Exercises |
**1.** Return everything from "Just re-reading the" down to "to make biscuits." in the newsletter entry about a breakup, copied word for word.
**2.** Carry the newsletter entry about a breakup further, beginning after its final sentence.

I want to find a pithy way to wrap this up but I don't really have one. I'm sad, and I wish I weren't. I would like to still be dating my ex, and I'm not. The world is bad, and I wish it were just. I have been so warmed by how kindly everyone has responded and how loved I am by so many wonderful people, and how no one has said "seriously shut the fuck up" to my face as I've relitigated for the eight millionth time what the 😊 emoji in a text really means (it means cross-platform emoji support for translating ":)" into an image is difficult, probably, who even fucking cares). Things will get better or they won't. This year is truly, truly a tire fire. More men should go to therapy.
Shit to read
This description of an evening of carnal delights as envisioned by the author at 10 years old is truly, truly magical and I thank the friend who sent it to me.
Find a friend or a library with a business insider subscription and catch up on this latest summary of the Bon Appetit blowup (tl;dr racism)
Just re-reading the case against marriage it's fine
Helen Rosner on apples
Shit to eat
Decide on a Saturday morning, before your life blows up in a way that you were not anticipating, to make biscuits.
The recipe will call for self-rising flour, which you don't have, so step one is to look for a meta recipe for that.

Data listing |
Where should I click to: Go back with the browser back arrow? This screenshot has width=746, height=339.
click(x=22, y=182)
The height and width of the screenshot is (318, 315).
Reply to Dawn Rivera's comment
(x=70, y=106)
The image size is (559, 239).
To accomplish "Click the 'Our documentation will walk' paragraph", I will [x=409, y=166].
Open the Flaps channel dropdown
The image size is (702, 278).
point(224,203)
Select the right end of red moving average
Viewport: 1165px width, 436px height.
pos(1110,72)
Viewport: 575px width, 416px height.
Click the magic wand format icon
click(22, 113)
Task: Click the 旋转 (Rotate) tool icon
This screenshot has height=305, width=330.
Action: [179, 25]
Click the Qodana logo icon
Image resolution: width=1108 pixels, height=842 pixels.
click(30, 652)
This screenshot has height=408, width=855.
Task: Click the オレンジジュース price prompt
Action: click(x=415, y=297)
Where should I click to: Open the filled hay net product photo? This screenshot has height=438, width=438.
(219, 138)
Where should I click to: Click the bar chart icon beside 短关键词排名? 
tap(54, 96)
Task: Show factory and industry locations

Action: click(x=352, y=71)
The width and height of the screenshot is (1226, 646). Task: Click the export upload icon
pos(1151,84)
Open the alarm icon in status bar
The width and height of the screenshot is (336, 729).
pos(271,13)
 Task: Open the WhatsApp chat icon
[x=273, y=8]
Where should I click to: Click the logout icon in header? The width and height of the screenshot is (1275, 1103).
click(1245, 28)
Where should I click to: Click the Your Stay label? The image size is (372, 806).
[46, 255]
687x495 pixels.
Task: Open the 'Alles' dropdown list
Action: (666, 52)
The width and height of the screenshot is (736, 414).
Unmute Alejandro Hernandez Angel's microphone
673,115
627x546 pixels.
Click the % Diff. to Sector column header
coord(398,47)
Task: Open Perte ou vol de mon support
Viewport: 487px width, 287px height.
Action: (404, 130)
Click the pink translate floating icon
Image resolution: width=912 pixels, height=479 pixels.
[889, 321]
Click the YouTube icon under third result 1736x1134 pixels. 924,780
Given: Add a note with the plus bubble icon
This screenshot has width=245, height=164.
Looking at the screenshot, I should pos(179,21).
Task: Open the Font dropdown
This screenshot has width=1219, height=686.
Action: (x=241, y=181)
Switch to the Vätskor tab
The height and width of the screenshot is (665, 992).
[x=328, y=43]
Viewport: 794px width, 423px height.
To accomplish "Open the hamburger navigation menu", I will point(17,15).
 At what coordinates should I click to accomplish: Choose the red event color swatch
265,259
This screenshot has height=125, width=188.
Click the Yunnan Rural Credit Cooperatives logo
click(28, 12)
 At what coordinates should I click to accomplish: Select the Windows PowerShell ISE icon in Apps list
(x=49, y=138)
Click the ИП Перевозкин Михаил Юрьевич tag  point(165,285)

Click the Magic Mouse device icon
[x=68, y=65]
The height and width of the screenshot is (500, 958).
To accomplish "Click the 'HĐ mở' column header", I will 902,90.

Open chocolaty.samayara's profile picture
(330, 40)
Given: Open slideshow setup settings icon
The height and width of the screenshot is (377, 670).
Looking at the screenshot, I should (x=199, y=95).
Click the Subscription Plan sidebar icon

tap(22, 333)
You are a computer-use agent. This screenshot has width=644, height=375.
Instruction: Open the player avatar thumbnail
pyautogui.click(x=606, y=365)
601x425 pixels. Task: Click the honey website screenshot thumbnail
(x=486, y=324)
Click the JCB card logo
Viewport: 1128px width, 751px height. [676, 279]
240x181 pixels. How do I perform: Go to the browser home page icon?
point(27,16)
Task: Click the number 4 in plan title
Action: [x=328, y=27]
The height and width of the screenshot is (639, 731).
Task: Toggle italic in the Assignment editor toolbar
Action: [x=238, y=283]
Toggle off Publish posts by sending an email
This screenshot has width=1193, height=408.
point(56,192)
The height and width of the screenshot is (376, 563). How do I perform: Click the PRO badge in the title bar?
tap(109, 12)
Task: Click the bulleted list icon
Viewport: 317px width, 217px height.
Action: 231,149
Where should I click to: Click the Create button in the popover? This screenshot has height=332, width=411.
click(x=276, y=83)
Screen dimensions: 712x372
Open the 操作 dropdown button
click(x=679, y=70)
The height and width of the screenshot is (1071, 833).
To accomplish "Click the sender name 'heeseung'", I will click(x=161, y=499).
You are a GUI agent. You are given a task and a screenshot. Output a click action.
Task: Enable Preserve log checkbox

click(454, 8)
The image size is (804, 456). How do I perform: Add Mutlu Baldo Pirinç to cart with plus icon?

Answers by item number |
**1.**
Just re-reading the case against marriage it's fine
Helen Rosner on apples
Shit to eat
Decide on a Saturday morning, before your life blows up in a way that you were not anticipating, to make biscuits.

**2.**
Well step two technically, I guess, if we're going to be pedantic about the list.
Add two heaping half-cups of flour to a bowl.
If you're not using southern milled flour and you want to get real weird with it, take away two tablespoons of what's in the bowl, and add two tablespoons of cornstarch.
Regardless of your choice above, add 1 1/2 teaspoons of baking powder, and a pinch of salt.
Whisk it all up.
Scoop a spoon of crisco in there. Or butter. Whatever. Just a glob.
Pinch it together with your hands until it's all combined like the first part of making pie dough.
Add a half cup of buttermilk or, if you are me, a quarter cup of yogurt and a quarter cup of water. It's fine. It's whatever.
Mix everything together with your hands or a spoon until you have a ball of dough.
Sprinkle it in flour, cover, and leave it alone for 20 minutes.
Dump the dough onto a floured surface, and fold it together a few times until it seems substantial.
Use a rocks glass or whatever you have around to cut out circles. I managed to get six.
Assemble them in a touching 3 x 2 setup on a baking sheet, set your oven to preheat to 475, and leave it alone for 20 more minutes.
In the oven they go for between 10 and 15 minutes.
Eat them with improvised gravy that will not be honored in this newsletter, or eggs, or grits, or jam, or later just a quiet fury at the choices other people have made.
Freeze the remainders flat on the baking sheet until they're frozen through, then toss them in a bag. Future breakfast!
(Recipe cobbled together from King Arthur Flour, this rando pastry flour person, and Amanda Mull's mother)
Shit to listen to
Honestly if you're having a hard time you could do worse than the Raffi Christmas album.
Or this teardown of a particular sort of dude.
Shit to buy
Buy your sad friends flowers. It's a very nice thing to do.